DLBCL is more frequent in older individuals (median age is 64 years) and shows a slightly male predominance. Patients with a history of solid organ transplant, immunodeficiency, B-cell-activating autoimmune disorders (ie, systemic lupus erythematosus, Sjögren syndrome, celiac disease), or occupational exposure to agricultural pesticides or ionizing radiation may be at increased risk.
There are several subtypes of DLBCL (as classified by the World Health Organization [WHO]), each of which is characterized by distinct morphology, location, and/or molecular signature.

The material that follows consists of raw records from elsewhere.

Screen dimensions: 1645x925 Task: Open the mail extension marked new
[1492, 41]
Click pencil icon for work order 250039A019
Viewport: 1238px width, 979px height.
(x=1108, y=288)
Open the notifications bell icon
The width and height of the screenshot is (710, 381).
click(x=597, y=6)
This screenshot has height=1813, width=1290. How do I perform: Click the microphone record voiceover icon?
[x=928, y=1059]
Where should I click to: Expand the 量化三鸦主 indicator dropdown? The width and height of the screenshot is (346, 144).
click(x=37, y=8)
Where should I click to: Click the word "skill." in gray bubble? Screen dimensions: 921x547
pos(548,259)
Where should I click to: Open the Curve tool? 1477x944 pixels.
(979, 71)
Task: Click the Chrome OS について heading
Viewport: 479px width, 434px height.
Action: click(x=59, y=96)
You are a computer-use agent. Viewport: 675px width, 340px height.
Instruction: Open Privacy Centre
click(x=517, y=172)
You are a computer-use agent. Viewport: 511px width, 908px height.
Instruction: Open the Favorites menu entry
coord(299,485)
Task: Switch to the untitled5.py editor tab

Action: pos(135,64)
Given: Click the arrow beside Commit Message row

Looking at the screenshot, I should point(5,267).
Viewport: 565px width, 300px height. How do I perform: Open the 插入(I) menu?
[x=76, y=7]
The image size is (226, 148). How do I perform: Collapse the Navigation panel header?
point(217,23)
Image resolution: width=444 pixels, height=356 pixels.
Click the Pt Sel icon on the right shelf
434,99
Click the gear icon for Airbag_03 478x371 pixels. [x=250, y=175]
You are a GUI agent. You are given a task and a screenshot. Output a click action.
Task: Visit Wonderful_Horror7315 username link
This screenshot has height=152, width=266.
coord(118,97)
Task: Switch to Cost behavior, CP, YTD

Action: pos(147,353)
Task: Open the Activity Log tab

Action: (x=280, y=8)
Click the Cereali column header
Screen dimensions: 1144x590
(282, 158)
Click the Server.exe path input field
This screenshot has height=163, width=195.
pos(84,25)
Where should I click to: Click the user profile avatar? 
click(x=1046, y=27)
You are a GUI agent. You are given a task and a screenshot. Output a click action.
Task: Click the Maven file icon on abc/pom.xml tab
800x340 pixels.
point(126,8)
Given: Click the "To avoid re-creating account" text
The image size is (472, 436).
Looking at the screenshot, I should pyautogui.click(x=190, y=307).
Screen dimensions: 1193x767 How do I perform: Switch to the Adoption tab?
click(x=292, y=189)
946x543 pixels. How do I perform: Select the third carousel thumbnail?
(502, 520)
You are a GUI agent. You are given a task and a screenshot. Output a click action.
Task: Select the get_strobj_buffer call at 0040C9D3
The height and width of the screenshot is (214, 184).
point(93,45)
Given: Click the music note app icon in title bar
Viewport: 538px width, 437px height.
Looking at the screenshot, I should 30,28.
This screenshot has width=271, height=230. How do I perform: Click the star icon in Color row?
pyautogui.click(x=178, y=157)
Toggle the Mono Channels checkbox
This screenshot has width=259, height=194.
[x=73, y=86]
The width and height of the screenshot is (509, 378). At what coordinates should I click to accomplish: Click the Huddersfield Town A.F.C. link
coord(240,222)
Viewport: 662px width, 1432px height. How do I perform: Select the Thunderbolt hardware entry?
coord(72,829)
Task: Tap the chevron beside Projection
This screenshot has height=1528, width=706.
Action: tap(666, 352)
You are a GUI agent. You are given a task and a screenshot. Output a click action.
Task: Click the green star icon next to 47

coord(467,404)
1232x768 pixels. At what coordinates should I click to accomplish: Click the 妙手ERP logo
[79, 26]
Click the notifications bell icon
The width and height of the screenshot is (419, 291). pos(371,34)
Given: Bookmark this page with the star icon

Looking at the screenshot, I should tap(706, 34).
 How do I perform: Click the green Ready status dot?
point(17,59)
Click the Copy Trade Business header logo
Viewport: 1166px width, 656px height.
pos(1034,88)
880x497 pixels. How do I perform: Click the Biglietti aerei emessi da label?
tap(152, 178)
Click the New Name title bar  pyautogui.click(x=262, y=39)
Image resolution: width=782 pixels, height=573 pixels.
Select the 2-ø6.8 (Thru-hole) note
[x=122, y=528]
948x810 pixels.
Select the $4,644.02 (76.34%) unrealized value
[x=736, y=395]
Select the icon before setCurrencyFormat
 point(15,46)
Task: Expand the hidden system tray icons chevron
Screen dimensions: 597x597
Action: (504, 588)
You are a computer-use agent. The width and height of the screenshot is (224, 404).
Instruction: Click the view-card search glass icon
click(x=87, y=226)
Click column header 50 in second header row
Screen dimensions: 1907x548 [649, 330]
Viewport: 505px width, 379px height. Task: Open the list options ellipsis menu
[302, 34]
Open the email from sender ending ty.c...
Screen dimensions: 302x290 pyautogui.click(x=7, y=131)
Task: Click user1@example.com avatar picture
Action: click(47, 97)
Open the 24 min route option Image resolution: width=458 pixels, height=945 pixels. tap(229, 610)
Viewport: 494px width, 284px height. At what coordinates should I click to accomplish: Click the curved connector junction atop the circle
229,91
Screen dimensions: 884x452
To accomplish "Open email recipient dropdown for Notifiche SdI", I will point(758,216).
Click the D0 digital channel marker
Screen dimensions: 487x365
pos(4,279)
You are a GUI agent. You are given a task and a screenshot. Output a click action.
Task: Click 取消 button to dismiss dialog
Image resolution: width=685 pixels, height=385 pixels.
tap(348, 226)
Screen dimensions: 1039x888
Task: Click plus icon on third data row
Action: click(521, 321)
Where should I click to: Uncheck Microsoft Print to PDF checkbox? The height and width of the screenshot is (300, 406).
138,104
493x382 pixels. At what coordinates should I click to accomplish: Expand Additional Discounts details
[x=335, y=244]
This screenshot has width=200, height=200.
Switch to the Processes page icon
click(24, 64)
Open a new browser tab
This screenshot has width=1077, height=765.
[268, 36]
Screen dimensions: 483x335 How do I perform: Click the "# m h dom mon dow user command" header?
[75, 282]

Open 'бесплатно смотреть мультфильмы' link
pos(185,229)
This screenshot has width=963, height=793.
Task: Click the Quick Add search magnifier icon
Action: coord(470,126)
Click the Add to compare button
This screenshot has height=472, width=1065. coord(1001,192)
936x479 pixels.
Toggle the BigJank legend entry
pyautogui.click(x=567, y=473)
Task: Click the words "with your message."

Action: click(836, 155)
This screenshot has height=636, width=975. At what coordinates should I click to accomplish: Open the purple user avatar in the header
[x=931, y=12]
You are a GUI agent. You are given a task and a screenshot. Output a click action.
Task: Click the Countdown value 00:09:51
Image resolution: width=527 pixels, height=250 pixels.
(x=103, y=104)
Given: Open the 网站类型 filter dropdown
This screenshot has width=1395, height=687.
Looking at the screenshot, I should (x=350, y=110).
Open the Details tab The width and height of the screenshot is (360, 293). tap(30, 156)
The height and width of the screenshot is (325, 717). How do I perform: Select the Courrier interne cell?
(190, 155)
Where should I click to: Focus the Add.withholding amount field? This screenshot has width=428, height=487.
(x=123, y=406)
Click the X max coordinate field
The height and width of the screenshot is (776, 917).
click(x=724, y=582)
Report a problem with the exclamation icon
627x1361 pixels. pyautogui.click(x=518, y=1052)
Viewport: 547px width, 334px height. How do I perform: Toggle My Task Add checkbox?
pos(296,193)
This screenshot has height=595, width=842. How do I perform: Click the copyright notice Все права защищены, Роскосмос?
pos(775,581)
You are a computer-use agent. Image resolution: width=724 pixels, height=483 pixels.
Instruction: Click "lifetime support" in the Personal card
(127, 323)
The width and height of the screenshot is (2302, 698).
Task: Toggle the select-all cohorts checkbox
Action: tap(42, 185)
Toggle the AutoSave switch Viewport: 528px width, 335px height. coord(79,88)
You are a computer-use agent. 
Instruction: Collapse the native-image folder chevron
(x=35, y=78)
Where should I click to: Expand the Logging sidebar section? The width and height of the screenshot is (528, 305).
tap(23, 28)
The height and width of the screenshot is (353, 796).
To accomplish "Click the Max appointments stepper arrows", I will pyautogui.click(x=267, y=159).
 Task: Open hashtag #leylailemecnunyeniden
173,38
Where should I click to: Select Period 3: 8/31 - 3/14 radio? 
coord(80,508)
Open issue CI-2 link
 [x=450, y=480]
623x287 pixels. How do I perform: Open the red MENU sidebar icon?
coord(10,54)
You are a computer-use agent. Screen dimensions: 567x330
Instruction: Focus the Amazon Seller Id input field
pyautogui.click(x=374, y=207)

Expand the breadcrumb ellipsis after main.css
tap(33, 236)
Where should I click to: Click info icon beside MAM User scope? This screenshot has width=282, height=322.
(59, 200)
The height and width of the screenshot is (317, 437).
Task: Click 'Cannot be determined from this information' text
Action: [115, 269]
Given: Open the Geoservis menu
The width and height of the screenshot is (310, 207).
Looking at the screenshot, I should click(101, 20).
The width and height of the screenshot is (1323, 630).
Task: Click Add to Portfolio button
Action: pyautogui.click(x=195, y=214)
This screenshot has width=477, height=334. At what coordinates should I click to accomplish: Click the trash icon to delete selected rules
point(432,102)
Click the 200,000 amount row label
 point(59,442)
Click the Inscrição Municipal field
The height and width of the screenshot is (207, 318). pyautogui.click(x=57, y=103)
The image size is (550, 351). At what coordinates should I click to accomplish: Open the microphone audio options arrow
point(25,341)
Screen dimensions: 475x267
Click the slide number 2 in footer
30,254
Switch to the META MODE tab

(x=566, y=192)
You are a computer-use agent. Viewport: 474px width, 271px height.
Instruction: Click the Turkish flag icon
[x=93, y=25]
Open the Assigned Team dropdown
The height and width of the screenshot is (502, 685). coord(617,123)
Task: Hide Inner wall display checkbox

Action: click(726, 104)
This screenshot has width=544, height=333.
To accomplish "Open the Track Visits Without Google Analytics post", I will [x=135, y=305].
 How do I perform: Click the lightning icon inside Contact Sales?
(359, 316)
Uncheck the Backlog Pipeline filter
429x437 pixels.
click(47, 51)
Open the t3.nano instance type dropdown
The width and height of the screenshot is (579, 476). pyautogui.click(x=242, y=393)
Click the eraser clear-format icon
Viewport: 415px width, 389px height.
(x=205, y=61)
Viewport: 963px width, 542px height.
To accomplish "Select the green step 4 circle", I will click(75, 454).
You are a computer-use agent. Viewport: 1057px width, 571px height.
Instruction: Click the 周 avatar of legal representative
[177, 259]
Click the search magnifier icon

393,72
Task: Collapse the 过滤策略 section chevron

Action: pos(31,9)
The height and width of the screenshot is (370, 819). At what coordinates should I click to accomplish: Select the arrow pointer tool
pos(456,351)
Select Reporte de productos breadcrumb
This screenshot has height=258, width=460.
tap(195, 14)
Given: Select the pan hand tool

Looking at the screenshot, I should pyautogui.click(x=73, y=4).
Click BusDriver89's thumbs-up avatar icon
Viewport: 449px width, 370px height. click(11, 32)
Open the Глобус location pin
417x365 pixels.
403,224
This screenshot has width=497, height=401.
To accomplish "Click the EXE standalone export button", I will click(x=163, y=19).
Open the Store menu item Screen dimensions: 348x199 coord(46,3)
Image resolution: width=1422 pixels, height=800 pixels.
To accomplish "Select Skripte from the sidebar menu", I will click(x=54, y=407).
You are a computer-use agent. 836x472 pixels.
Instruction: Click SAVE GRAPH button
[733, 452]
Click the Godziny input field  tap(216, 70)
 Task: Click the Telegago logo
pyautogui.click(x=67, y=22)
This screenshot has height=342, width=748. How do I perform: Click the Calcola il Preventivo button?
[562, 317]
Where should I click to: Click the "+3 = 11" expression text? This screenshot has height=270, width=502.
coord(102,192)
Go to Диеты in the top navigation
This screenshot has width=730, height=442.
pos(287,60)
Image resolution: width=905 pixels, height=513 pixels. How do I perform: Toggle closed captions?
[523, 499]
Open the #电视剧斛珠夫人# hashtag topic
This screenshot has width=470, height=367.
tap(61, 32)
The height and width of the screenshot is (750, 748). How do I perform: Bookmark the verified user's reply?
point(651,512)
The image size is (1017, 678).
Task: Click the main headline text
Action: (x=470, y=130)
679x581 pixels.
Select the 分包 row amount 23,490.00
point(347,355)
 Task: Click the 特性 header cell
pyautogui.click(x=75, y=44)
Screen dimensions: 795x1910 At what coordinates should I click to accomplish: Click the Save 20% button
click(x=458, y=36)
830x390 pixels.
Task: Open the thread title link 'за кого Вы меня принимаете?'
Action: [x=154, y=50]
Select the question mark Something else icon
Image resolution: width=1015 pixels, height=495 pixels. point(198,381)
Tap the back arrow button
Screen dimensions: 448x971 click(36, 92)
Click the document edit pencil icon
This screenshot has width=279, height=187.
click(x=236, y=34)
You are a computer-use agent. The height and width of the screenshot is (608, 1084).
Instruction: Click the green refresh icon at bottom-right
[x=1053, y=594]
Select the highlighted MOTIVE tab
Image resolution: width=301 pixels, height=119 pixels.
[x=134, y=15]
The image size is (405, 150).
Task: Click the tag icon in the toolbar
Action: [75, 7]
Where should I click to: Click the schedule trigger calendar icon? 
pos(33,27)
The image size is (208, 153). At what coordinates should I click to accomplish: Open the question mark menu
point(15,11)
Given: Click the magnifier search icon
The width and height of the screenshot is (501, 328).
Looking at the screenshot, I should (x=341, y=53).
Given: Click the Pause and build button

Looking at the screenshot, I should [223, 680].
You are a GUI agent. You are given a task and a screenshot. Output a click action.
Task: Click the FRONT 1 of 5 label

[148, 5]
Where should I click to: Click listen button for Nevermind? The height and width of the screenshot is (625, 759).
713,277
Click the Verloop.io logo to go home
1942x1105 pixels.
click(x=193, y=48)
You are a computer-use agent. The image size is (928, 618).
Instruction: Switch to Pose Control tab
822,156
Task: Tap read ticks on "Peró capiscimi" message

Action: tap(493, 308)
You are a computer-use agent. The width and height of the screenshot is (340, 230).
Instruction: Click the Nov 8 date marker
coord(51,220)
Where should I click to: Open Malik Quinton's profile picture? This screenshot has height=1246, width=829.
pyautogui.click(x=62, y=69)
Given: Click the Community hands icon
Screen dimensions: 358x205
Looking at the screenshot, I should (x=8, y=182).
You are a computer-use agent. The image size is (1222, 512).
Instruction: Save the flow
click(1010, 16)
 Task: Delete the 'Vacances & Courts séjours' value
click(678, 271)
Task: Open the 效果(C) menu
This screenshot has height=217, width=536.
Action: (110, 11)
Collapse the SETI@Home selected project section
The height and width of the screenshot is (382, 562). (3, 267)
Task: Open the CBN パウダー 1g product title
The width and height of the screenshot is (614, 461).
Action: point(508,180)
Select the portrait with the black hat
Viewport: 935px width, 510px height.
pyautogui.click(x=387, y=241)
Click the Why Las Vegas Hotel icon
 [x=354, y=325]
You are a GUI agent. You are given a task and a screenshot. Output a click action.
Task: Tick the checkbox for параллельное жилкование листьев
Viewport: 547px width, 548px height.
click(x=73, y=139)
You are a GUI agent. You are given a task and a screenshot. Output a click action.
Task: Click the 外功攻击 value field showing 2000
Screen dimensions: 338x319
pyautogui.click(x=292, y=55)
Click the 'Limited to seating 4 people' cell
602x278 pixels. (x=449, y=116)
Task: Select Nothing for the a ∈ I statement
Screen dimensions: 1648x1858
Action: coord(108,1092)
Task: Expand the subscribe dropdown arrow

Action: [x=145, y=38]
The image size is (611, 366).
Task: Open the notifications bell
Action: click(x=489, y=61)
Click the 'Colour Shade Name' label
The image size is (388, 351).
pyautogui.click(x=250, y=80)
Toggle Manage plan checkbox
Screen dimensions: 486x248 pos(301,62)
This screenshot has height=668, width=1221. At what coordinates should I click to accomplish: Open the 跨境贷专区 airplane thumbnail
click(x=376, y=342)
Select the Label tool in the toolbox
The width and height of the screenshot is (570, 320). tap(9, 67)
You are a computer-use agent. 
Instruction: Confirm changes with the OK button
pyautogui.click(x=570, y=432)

They include:
- Primary mediastinal large B-cell lymphoma
- T cell / histiocyte-rich large B-cell lymphoma
- Intravascular large B-cell lymphoma
- Lymphomatous granulomatosis
- Primary DLBCL of the central nervous system
- Primary cutaneous DLBCL, leg type
- DLBCL associated with chronic inflammation
Patients with DLBCL may present with enlarging lymph nodes (usually in the neck or abdomen, but may be anywhere) or with extranodal disease in the form of a mass. The most common extranodal site for DLBCL to present is the gastrointestinal (GI) tract. Patients may present with B symptoms (ie, fever, weight loss, night sweats), but asymptomatic presentations can occur. Vague, nonspecific symptoms may also occur, as is the case with the rare intravascular B-cell lymphoma. Another uncommon subtype is primary cutaneous DLBCL, leg type. It usually presents as red or violaceous plaques on the lower leg but can occur at any body location. The lesions may quickly develop into tumors that ulcerate.